Annual headline inflation has probably reached its high. Headline inflation stood at 7.68% y/y from 7.45% on average in March, while the core stood at 7.22% from 6.78%. The former reached a new 21-year high (January 2001), while the latter has picked up for 17 straight months. After today’s result, we believe annual headline inflation has reached its highest point this year, expecting a slight moderation as soon as May, although not falling below 7% until October. Meanwhile, we expect the core to keep climbing, likely reaching its peak in late 2Q22 or early 3Q22. Despite signs of a moderation in some commodities, we believe companies have not fully passed on costs to consumers, a situation we expect to continue in coming months. In addition, risks are still tilted to the upside, with droughts extending globally and the possibility of additional shocks because of COVID-19 and the war in Ukraine.
Banxico to hike 50bps this week. Despite the slight downward surprise in today’s report, we believe the inflation outlook remains challenging. Moreover, the 50bps hike from the Fed last Wednesday sets a high bar for Banxico’s move on Thursday. Considering these factors, as well as prevailing market volatility among other considerations, we expect a 50bps increase from the Mexican central bank this week (May 12th), taking the rate to 7.00% and with the tightening cycle extending to the remainder of the year and into 2023.
From our fixed income and FX strategy team
The market is pricing-in four 50bps hikes in tandem with the Fed. In a backdrop of inflationary pressures and persistent supply chain disruptions, the market has anchored its expectations of Banxico’s restrictive stance, pricing-in a path of 50bps in each of the meetings on May, June, August, and September. The above, in tandem with the Fed after hiking 50bps on Wednesday and comments from Powell favoring further increases of the same magnitude in upcoming meetings. In this sense, the short-end of the local yield curve has incorporated cumulative hikes of 272bps for the remainder of this year vs 225bps at the beginning of April. Since Banxico’s last decision, the TIIE-IRS curve has steepened modestly, albeit with pressures of 50bps on average.
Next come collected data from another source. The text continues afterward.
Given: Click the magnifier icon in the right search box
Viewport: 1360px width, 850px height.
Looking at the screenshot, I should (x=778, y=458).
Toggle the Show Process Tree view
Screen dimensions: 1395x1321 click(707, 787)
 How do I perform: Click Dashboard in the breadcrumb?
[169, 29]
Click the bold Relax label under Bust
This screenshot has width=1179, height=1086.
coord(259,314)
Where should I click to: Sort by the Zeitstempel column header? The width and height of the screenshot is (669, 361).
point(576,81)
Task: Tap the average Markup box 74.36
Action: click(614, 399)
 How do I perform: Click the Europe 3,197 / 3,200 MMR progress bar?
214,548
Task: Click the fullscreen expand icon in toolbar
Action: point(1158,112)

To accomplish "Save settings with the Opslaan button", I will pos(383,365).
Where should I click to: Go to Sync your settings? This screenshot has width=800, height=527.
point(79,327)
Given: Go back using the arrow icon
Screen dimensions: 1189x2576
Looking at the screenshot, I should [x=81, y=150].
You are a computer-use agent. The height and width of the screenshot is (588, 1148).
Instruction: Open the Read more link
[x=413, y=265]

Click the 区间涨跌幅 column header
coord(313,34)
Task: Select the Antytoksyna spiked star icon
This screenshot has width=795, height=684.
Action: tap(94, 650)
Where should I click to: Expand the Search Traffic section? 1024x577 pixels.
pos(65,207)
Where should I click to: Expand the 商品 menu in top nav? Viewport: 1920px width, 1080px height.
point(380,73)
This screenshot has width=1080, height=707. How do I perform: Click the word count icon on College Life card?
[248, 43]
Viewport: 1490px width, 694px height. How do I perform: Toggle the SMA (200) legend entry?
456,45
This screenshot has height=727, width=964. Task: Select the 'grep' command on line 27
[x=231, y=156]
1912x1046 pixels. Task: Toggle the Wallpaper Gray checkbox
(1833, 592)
In a similar fashion, the Mbonos’ curve has recorded losses of 40bps at the short- and mid-end and 73bps in the long-end, on average. For their part, short-term Udibonos have adjusted +90bps, while long-term ones by +32bps. In terms of strategy, we see value in long-term Mbonos, particularly maturities Nov’42 and Nov’47. However, very high volatility limits the room for directional positions, which we keep avoiding. We also do not recommend positions in Udibonos despite the recent compression in the 3-year breakeven to its 12-month average of 4.60%, declining from 2008 highs of 5.56% in mid- April.